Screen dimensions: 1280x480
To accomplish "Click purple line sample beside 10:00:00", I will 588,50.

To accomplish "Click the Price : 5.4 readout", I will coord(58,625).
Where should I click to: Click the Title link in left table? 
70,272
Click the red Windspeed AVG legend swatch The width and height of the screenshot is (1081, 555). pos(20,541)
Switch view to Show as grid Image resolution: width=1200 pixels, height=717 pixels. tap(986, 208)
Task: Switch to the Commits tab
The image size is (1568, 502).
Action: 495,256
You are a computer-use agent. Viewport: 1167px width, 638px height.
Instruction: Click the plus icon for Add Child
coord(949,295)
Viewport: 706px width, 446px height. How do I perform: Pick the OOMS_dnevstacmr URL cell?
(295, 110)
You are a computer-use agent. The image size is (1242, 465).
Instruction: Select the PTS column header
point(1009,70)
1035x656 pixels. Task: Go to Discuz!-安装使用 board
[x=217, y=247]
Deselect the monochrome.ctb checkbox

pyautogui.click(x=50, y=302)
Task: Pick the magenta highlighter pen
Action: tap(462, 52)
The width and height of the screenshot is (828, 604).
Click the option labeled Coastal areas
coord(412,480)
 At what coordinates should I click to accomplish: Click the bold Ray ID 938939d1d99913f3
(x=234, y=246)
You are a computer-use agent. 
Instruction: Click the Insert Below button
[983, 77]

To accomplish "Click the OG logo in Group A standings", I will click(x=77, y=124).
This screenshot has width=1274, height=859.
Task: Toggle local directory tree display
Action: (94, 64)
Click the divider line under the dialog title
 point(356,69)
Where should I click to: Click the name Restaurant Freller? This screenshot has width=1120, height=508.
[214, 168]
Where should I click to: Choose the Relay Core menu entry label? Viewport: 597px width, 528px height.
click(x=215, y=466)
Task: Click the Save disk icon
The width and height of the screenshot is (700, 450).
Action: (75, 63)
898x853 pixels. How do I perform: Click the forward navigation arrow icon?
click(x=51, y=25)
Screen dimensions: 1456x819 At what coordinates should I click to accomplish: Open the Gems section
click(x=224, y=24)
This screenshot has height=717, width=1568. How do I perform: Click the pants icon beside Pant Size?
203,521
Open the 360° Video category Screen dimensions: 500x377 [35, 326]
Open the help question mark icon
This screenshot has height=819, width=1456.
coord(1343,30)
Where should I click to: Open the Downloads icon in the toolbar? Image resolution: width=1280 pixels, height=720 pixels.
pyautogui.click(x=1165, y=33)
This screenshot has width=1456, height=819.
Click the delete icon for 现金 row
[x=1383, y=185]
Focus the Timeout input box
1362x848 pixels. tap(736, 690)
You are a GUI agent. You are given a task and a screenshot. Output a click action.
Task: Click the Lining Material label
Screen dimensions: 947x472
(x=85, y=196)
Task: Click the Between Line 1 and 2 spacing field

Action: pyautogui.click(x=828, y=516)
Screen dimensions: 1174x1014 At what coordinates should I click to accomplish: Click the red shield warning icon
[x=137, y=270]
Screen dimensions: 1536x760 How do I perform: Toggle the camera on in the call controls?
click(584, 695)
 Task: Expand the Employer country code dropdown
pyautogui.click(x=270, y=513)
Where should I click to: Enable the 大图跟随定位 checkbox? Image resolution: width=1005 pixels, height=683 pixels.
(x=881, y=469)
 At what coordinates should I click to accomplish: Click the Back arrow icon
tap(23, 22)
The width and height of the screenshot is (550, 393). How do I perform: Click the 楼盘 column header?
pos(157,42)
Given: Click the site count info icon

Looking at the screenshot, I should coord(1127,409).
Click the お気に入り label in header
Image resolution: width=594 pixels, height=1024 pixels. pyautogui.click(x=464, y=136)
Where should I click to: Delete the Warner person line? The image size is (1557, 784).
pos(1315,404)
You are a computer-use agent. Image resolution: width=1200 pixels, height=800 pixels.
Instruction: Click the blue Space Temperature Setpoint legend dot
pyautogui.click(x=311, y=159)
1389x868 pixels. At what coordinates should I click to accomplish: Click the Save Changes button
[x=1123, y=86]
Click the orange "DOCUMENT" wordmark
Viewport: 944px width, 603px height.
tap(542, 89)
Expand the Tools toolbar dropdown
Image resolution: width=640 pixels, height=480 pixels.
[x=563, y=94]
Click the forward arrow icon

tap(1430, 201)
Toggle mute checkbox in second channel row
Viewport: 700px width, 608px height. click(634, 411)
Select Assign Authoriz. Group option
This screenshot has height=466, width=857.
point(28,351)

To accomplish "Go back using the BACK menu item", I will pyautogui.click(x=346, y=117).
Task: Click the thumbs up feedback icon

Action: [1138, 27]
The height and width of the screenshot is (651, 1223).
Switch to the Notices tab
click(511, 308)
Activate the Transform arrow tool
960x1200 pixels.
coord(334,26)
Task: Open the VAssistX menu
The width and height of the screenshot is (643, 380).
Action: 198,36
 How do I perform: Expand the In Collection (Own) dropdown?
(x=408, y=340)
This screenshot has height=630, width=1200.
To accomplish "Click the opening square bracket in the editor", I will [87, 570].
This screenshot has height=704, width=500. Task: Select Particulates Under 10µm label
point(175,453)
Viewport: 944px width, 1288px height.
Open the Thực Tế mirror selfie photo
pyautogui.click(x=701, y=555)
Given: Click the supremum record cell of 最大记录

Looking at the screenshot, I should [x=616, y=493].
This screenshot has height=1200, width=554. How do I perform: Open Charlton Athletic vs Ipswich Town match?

::::

» Directions for this task: Whenever a line in the records above contains the string "computer", copy that line.

» Task response:
You are a computer-use agent. Viewport: 1167px width, 638px height.
You are a computer-use agent. The image size is (1242, 465).
You are a computer-use agent. 
You are a computer-use agent. Image resolution: width=1200 pixels, height=800 pixels.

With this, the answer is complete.